*TASK OBJECTIVE:* Please copy the records below word for word, starting at the line that contains "Click the last" and ending at the line that contains "The width and height of the screenshot is (412, 326).", with both of those lines included.

*DATA FOR THIS EXERCISE:*
-.-.-
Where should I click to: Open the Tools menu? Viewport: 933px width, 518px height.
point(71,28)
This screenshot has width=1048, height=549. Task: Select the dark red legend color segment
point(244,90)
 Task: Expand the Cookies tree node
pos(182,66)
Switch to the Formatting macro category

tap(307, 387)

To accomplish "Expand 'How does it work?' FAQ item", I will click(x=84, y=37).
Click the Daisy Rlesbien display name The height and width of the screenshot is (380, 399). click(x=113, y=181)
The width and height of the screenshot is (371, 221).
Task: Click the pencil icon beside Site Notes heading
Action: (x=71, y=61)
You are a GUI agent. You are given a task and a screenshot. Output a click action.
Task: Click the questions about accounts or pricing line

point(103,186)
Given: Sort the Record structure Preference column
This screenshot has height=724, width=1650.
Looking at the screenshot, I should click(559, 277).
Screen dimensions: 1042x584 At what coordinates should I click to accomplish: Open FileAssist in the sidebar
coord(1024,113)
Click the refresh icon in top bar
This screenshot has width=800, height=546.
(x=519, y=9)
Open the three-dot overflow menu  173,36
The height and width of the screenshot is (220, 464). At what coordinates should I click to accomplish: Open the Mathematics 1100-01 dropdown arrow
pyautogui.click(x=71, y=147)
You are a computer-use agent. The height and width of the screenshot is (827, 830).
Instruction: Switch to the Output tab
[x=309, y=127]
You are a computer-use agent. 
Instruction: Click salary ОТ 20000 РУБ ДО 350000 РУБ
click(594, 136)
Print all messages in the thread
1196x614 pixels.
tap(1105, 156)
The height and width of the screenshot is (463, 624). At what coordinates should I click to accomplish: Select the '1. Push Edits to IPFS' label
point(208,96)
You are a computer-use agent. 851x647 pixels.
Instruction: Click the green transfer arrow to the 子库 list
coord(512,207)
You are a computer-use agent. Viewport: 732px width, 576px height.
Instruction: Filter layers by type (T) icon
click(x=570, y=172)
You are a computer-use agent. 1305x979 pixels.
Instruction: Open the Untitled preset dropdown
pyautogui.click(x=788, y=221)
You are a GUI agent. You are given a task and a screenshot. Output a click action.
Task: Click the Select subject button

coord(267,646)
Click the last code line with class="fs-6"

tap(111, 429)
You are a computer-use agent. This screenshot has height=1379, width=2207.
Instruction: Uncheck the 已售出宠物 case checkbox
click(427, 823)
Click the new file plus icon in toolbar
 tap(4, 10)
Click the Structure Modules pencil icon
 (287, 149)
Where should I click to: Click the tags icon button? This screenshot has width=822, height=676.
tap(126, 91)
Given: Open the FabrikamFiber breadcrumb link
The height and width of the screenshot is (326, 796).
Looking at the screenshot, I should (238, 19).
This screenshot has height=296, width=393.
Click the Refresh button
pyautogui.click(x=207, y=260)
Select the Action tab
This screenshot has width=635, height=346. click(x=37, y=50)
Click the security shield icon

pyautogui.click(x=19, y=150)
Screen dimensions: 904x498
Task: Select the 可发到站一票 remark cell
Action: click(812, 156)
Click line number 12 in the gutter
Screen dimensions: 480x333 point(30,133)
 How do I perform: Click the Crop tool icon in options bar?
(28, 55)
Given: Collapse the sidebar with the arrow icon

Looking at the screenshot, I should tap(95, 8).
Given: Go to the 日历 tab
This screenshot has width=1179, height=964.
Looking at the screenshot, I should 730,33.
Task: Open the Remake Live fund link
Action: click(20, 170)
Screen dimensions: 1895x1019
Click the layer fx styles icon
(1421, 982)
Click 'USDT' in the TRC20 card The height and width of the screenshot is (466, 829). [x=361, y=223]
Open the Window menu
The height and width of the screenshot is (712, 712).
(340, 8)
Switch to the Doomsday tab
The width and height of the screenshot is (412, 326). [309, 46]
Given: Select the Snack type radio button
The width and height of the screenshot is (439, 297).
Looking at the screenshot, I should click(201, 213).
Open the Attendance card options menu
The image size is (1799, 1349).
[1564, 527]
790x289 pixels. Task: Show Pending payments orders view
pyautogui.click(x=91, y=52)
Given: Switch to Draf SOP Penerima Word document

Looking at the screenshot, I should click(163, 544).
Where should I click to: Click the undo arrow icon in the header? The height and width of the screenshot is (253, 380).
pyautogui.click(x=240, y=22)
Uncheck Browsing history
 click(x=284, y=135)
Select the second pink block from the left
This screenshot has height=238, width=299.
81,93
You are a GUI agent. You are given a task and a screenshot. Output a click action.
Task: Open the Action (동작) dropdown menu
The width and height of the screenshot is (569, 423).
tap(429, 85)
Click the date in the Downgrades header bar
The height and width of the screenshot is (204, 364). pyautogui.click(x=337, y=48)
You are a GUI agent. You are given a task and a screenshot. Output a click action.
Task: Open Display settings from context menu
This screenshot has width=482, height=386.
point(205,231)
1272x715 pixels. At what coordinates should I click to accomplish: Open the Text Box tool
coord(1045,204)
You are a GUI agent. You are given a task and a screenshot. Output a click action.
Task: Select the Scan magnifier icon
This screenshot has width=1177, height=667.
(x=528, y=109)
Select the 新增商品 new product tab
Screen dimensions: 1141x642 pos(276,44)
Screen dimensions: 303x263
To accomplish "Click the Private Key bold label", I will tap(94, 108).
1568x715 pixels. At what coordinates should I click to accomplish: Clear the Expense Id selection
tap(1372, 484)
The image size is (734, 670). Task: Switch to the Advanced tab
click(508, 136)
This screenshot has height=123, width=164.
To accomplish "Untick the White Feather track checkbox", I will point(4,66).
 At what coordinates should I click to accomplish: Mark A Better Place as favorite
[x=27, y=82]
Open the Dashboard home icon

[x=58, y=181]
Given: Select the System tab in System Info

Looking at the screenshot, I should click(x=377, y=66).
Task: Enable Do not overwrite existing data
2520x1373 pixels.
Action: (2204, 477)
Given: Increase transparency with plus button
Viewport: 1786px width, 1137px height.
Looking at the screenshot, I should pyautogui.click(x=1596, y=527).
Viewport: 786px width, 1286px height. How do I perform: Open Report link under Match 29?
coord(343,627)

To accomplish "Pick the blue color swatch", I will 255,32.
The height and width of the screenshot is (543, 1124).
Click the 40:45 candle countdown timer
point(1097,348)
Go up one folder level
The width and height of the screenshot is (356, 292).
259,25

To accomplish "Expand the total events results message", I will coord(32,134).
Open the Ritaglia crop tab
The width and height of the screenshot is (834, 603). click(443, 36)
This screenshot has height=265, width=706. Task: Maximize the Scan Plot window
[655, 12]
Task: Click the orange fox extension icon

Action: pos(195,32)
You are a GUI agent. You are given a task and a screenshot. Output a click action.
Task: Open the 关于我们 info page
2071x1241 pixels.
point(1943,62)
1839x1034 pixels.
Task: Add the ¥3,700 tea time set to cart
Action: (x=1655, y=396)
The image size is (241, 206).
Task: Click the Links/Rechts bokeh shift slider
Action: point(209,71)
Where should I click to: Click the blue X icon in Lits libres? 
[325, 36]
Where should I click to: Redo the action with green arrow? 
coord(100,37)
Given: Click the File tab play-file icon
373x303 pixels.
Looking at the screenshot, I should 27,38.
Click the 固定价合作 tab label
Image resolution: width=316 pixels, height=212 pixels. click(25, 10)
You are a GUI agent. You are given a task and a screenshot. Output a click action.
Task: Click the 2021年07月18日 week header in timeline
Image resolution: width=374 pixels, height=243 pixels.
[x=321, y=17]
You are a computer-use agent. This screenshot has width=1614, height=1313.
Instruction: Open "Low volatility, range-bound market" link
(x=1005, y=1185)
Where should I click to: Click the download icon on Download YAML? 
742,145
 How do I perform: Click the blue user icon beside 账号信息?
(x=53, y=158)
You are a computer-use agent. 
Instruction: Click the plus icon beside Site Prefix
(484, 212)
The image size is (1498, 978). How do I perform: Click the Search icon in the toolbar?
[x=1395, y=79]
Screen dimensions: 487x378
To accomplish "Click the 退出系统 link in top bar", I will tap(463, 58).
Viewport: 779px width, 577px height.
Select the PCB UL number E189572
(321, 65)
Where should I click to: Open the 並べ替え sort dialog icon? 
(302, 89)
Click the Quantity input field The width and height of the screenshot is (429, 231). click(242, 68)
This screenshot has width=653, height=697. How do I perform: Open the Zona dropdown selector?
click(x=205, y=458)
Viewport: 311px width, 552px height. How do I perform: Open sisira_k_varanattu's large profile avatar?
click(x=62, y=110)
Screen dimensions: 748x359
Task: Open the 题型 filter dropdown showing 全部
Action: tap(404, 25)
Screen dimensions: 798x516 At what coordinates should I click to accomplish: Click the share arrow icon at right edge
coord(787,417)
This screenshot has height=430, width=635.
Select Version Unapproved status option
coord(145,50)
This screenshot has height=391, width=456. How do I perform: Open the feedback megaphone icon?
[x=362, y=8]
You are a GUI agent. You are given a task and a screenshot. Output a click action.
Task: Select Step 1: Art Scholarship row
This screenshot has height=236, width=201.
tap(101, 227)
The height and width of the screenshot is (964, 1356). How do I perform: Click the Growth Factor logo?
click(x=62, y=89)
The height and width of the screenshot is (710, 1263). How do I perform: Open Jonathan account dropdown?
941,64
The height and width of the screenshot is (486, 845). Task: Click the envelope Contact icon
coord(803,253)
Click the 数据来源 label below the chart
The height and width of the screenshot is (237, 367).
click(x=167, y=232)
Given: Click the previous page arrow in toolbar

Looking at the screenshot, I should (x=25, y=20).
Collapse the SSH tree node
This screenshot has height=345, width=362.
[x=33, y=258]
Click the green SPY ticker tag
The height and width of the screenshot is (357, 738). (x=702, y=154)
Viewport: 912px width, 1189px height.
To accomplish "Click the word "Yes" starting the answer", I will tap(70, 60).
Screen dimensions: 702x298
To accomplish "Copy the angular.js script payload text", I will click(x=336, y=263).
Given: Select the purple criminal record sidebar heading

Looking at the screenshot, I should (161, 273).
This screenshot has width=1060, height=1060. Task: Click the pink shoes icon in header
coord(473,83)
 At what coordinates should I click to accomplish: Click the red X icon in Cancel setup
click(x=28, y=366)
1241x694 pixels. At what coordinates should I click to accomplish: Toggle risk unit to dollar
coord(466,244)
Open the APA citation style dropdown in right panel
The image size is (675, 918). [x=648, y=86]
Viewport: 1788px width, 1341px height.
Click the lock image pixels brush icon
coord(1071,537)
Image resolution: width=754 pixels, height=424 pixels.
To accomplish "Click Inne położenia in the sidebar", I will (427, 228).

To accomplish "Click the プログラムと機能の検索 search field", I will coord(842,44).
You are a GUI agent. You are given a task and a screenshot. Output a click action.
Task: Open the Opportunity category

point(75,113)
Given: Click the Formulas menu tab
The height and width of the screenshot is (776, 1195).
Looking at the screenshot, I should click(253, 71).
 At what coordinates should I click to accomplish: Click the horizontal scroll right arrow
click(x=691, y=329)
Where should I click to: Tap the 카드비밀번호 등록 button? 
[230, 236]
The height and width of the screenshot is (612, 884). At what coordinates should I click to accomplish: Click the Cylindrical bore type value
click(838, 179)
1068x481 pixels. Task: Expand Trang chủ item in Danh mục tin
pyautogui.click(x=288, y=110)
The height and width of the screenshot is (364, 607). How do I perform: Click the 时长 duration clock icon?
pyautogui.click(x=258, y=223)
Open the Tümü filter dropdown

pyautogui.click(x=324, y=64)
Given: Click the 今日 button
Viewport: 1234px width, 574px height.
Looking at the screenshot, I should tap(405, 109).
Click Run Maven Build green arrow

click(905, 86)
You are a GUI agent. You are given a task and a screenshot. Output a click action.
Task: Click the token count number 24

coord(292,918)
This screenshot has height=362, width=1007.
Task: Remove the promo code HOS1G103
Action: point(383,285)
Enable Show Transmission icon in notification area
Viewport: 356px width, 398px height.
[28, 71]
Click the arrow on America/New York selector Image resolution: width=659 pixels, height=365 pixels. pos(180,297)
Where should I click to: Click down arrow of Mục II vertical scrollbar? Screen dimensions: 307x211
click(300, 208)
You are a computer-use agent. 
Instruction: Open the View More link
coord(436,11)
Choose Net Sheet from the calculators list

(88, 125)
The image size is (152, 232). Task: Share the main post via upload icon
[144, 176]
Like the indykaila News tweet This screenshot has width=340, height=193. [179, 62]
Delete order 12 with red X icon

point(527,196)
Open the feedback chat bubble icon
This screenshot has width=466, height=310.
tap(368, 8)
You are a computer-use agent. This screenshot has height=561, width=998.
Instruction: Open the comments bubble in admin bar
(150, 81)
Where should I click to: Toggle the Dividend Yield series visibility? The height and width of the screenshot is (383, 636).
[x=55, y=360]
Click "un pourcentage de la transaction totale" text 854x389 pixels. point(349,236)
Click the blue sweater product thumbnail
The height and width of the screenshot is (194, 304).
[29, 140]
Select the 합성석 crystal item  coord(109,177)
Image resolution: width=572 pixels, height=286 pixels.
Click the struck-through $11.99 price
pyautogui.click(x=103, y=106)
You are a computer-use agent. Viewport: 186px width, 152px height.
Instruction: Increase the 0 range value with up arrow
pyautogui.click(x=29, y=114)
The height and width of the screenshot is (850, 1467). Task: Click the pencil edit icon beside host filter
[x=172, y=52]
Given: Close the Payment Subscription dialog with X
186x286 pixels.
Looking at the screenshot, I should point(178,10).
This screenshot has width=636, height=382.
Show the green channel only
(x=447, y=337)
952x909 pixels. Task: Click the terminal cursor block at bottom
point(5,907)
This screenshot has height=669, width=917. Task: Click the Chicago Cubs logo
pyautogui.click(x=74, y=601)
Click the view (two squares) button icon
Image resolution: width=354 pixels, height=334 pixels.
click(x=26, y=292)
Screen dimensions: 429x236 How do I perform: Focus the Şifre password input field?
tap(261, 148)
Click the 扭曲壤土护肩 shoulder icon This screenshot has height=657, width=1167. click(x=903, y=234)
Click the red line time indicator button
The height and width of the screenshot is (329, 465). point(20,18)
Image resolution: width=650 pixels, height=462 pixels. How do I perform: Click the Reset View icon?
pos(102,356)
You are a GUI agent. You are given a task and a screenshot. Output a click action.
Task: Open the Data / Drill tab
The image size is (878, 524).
-.-.-
*OUTPUT OF THE EXERCISE:*
Click the last code line with class="fs-6"

tap(111, 429)
You are a computer-use agent. This screenshot has height=1379, width=2207.
Instruction: Uncheck the 已售出宠物 case checkbox
click(427, 823)
Click the new file plus icon in toolbar
 tap(4, 10)
Click the Structure Modules pencil icon
 (287, 149)
Where should I click to: Click the tags icon button? This screenshot has width=822, height=676.
tap(126, 91)
Given: Open the FabrikamFiber breadcrumb link
The height and width of the screenshot is (326, 796).
Looking at the screenshot, I should (238, 19).
This screenshot has height=296, width=393.
Click the Refresh button
pyautogui.click(x=207, y=260)
Select the Action tab
This screenshot has width=635, height=346. click(x=37, y=50)
Click the security shield icon

pyautogui.click(x=19, y=150)
Screen dimensions: 904x498
Task: Select the 可发到站一票 remark cell
Action: click(812, 156)
Click line number 12 in the gutter
Screen dimensions: 480x333 point(30,133)
 How do I perform: Click the Crop tool icon in options bar?
(28, 55)
Given: Collapse the sidebar with the arrow icon

Looking at the screenshot, I should tap(95, 8).
Given: Go to the 日历 tab
This screenshot has width=1179, height=964.
Looking at the screenshot, I should 730,33.
Task: Open the Remake Live fund link
Action: click(20, 170)
Screen dimensions: 1895x1019
Click the layer fx styles icon
(1421, 982)
Click 'USDT' in the TRC20 card The height and width of the screenshot is (466, 829). [x=361, y=223]
Open the Window menu
The height and width of the screenshot is (712, 712).
(340, 8)
Switch to the Doomsday tab
The width and height of the screenshot is (412, 326). [309, 46]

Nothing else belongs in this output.